The nurse is planning the care for an adult client with acute depression. Which intervention should the nurse implement to help the client deal with depression?

Assist the client in exploring feelings of shame, anger, and guilt. Rationale Depression is associated with feelings of shame, anger, and guilt. Exploring such feelings with the client is an important nursing intervention for a client who is acutely depressed. The other interventions are not indicated.

The nurse suspects child abuse when assessing a 3-year-old boy with several small, round burns on his legs and trunk that appear to be the result of cigarette burns. Which parental behavior provides the greatest validation for such interpretation?

The parents tell the nurse that the child was burned in a house fire which is incompatible with the nurse's observation of the type of burn.

A homeless person who is in the manic phase of bipolar disorder is admitted to the mental health unit. Which laboratory finding obtained on admission is most important for the nurse to report to the healthcare provider?

Decreased thyroid stimulating hormone level.
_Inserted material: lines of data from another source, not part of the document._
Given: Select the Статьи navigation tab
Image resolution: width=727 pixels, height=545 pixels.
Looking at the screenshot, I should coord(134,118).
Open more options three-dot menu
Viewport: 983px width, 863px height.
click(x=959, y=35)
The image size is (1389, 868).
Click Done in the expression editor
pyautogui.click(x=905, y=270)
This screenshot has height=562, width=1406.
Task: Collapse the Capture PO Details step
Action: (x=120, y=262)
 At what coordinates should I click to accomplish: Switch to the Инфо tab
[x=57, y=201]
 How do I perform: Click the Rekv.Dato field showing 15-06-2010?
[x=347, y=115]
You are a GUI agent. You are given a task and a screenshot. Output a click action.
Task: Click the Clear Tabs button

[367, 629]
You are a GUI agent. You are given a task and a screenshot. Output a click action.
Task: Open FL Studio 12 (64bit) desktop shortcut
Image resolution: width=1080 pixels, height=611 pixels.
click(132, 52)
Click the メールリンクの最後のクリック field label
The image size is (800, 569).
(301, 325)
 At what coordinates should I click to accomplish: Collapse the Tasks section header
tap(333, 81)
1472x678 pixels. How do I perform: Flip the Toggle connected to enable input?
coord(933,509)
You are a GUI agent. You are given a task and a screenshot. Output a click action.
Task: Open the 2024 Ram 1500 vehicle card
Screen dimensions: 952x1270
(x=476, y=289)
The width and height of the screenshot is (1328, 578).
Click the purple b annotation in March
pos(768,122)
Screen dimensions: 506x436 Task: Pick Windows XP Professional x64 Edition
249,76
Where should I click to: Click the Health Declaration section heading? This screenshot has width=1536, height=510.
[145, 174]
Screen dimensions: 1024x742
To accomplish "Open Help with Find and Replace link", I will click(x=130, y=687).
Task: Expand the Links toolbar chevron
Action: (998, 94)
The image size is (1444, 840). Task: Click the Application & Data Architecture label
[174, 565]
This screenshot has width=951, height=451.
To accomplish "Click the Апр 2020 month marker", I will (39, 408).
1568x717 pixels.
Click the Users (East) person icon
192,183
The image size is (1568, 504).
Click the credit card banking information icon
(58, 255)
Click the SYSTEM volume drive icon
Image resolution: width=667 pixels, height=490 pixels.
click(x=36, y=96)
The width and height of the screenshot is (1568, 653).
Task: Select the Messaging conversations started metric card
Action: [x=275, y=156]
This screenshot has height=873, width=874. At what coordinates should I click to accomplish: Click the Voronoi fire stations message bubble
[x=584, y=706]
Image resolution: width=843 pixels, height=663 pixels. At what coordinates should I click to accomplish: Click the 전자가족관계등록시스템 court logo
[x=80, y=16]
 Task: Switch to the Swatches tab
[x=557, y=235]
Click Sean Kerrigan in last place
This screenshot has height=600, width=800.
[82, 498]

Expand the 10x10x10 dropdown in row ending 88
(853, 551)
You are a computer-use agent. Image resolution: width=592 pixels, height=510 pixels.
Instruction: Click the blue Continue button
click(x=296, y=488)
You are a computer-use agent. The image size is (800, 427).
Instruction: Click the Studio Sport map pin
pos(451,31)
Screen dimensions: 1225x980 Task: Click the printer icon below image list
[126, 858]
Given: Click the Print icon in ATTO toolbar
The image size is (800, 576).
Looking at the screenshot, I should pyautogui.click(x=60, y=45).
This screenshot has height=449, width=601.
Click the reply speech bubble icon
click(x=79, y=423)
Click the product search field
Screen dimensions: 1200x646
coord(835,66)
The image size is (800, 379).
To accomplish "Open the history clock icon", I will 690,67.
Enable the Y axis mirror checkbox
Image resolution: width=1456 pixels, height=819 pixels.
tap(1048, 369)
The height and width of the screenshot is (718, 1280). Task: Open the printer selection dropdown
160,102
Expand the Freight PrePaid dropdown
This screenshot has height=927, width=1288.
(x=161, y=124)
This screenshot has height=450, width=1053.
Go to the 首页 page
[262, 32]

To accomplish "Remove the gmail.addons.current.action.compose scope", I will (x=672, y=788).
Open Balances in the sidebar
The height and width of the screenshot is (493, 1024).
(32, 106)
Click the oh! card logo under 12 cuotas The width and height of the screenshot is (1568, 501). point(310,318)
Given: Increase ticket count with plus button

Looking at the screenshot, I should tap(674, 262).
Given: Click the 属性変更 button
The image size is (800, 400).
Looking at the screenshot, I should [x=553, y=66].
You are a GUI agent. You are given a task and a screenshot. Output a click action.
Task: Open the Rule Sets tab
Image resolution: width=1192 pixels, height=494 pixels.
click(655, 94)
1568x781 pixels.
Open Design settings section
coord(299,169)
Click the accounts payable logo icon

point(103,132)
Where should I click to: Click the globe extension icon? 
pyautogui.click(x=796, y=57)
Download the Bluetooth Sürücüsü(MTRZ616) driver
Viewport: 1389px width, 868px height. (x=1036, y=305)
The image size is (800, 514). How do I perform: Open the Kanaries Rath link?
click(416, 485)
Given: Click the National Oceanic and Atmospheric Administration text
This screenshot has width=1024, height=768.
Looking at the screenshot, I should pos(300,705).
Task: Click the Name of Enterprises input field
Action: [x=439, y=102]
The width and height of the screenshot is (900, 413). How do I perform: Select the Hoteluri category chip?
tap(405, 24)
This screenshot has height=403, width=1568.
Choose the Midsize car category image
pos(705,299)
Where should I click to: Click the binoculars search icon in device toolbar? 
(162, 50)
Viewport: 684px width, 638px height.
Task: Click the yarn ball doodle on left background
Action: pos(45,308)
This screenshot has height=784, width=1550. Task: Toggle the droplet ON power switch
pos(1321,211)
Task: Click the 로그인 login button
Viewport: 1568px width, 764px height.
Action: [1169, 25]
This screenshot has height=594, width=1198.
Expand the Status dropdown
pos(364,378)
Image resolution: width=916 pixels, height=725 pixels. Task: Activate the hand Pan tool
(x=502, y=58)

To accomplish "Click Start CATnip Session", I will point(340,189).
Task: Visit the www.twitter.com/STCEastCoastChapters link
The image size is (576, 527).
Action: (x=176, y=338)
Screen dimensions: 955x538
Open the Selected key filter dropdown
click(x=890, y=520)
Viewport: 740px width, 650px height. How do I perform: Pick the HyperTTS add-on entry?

A woman brings her husband to the outpatient psychiatric unit and describes his behavior to the admitting nurse. She states that he has been sleepwalking, cannot remember who he is, and exhibits multiple personalities. Which disorder manifests these behaviors?

Dissociative disorder.

An adult client who has been hospitalized for two weeks for chronic paranoia continues to state that someone is trying to steal the client's clothing. Which action should the nurse to take?

Encourage the client to actively participate in assigned activities on the unit.